Medicare prices are adjusted each year based on the Consumer Price Index for All Urban Consumers (CPI-U) unless Congress acts to change or eliminate the adjustment. Further adjustments are made based on the productivity adjustment (or the multi-factor productivity adjustment), an efficiency factor that helps determine final rate adjustments each year. Adjustments for 2019, 2020, 2021, and 2022 were 2.3%, 0.9%, 0.2%, and 5.1%, respectively.
The profession has no assurance that future adjustments will not reduce reimbursements for O&P services and products from these sources. The O&P profession is subject to various Medicare compliance audits, including Recovery Audit Contractor (RAC) audits, Comprehensive Error Rate Testing (CERT) audits, Targeted Probe and Educate (TPE) audits, Supplemental Medical Review Contractor (SMRC) audits, and Unified Program Integrity Contractor (UPIC) audits.

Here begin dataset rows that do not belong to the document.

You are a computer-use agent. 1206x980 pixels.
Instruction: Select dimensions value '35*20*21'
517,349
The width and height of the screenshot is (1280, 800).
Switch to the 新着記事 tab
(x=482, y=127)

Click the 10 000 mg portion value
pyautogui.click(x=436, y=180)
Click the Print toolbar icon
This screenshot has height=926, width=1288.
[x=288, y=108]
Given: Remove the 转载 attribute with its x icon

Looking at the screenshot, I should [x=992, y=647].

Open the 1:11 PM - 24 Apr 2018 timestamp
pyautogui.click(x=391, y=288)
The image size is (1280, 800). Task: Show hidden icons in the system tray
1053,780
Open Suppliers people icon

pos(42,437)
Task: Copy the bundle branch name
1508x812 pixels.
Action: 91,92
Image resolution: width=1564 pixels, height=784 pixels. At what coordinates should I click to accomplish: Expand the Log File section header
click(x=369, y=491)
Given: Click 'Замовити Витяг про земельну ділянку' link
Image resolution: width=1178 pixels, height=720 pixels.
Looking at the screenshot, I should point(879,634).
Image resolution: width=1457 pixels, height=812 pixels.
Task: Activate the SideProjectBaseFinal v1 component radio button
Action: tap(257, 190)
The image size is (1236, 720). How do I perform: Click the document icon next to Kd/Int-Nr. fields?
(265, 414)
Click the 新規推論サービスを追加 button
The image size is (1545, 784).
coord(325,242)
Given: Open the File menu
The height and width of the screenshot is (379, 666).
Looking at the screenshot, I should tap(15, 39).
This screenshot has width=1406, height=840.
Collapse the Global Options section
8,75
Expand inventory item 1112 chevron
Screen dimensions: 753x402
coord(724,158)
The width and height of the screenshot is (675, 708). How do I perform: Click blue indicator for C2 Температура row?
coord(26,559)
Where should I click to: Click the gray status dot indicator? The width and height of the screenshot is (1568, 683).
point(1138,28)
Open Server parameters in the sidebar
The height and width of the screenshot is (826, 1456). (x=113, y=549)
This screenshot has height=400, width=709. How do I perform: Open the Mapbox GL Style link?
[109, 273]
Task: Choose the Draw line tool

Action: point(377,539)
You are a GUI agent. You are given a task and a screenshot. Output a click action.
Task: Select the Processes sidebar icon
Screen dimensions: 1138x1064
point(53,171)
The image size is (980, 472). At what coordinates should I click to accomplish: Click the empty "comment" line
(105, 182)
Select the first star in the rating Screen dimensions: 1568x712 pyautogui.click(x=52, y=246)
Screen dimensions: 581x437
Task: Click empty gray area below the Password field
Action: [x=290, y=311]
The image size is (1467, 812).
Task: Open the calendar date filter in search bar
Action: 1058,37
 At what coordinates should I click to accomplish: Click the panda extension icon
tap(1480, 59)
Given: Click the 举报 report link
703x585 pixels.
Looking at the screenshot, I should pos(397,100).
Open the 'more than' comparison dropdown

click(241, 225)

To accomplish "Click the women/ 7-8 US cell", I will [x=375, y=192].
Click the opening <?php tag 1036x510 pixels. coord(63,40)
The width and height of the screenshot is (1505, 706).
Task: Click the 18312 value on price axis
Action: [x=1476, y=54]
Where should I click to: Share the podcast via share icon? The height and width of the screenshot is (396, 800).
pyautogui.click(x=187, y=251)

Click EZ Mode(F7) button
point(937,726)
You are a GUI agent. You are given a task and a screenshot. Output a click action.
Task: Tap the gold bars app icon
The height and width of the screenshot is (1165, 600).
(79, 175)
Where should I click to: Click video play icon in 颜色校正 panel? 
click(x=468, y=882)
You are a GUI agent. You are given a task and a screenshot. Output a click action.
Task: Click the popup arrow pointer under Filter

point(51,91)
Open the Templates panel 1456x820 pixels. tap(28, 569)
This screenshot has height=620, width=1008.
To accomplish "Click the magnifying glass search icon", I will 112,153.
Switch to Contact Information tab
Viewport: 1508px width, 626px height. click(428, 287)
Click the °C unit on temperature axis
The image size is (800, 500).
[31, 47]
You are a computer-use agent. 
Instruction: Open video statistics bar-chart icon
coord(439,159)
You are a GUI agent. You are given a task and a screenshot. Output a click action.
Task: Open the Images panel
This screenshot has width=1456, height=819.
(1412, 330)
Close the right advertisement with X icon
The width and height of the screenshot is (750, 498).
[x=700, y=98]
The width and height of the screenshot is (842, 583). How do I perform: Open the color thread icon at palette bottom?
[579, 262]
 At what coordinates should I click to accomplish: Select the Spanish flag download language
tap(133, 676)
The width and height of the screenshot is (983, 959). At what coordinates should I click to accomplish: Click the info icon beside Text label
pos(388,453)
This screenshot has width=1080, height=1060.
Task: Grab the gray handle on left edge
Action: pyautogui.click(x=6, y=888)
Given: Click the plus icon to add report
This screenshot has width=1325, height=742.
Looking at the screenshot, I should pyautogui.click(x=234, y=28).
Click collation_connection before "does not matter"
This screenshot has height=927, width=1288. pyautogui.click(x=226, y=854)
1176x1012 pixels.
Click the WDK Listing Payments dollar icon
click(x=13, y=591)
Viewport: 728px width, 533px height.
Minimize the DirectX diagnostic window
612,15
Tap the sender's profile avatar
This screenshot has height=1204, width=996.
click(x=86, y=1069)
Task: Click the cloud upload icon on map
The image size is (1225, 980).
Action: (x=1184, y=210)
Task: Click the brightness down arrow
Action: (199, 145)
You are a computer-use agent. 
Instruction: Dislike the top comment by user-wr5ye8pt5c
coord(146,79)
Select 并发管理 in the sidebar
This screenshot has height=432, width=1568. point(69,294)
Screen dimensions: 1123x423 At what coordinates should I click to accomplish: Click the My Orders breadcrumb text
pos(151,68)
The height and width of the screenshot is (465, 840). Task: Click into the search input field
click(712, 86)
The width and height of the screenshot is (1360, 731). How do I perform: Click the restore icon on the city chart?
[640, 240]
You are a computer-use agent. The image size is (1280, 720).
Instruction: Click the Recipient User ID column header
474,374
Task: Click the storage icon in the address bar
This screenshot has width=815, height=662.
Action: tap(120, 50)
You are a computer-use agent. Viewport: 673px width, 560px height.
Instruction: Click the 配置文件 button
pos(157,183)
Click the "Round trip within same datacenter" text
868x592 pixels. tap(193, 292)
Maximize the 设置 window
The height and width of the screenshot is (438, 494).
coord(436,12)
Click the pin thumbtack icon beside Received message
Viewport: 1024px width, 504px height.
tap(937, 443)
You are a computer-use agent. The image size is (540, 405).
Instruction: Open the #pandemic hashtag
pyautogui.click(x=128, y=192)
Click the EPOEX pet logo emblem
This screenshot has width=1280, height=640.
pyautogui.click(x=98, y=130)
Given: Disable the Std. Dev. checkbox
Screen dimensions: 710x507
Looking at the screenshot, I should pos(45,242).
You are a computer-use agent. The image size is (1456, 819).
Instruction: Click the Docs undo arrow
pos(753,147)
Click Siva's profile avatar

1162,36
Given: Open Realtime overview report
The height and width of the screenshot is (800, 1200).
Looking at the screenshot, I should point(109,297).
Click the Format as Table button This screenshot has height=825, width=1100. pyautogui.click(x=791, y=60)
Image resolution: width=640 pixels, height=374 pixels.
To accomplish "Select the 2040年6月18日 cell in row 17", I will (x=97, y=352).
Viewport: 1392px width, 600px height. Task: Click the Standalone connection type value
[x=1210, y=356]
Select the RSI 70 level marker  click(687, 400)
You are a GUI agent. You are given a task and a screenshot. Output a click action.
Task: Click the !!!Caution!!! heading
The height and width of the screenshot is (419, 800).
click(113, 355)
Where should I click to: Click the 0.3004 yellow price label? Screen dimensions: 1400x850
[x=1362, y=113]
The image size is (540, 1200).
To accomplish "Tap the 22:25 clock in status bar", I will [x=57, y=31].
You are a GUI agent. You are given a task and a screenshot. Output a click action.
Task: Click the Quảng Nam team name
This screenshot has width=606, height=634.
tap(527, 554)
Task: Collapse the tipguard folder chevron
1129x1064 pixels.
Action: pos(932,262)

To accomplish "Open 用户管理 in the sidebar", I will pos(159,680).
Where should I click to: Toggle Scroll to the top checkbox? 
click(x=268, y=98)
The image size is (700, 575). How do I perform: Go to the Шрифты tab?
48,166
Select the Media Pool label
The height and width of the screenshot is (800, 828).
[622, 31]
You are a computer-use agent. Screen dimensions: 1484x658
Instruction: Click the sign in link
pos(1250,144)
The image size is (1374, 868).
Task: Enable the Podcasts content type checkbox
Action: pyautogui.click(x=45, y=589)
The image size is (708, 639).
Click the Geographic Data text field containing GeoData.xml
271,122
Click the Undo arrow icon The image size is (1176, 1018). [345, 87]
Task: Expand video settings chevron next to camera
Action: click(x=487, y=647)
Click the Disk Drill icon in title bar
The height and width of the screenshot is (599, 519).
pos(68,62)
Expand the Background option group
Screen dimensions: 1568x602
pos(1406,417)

TPE audits are generally pre-payment audits, while RAC, CERT, and SMRC audits are generally post-payment. UPIC audits can be both pre- and post-payment audits, though the majority currently are pre-payment. TPE audits replaced the previous Medicare Administrative Contractor audits.
Adverse post-payment audit determinations generally require practices to reimburse Medicare for payments previously made, while adverse pre-payment audit determinations usually result in payment denial. Practices can request a redetermination or appeal in these cases if they believe the adverse determination is unwarranted, which can take an extensive period to resolve (as long as six years or more).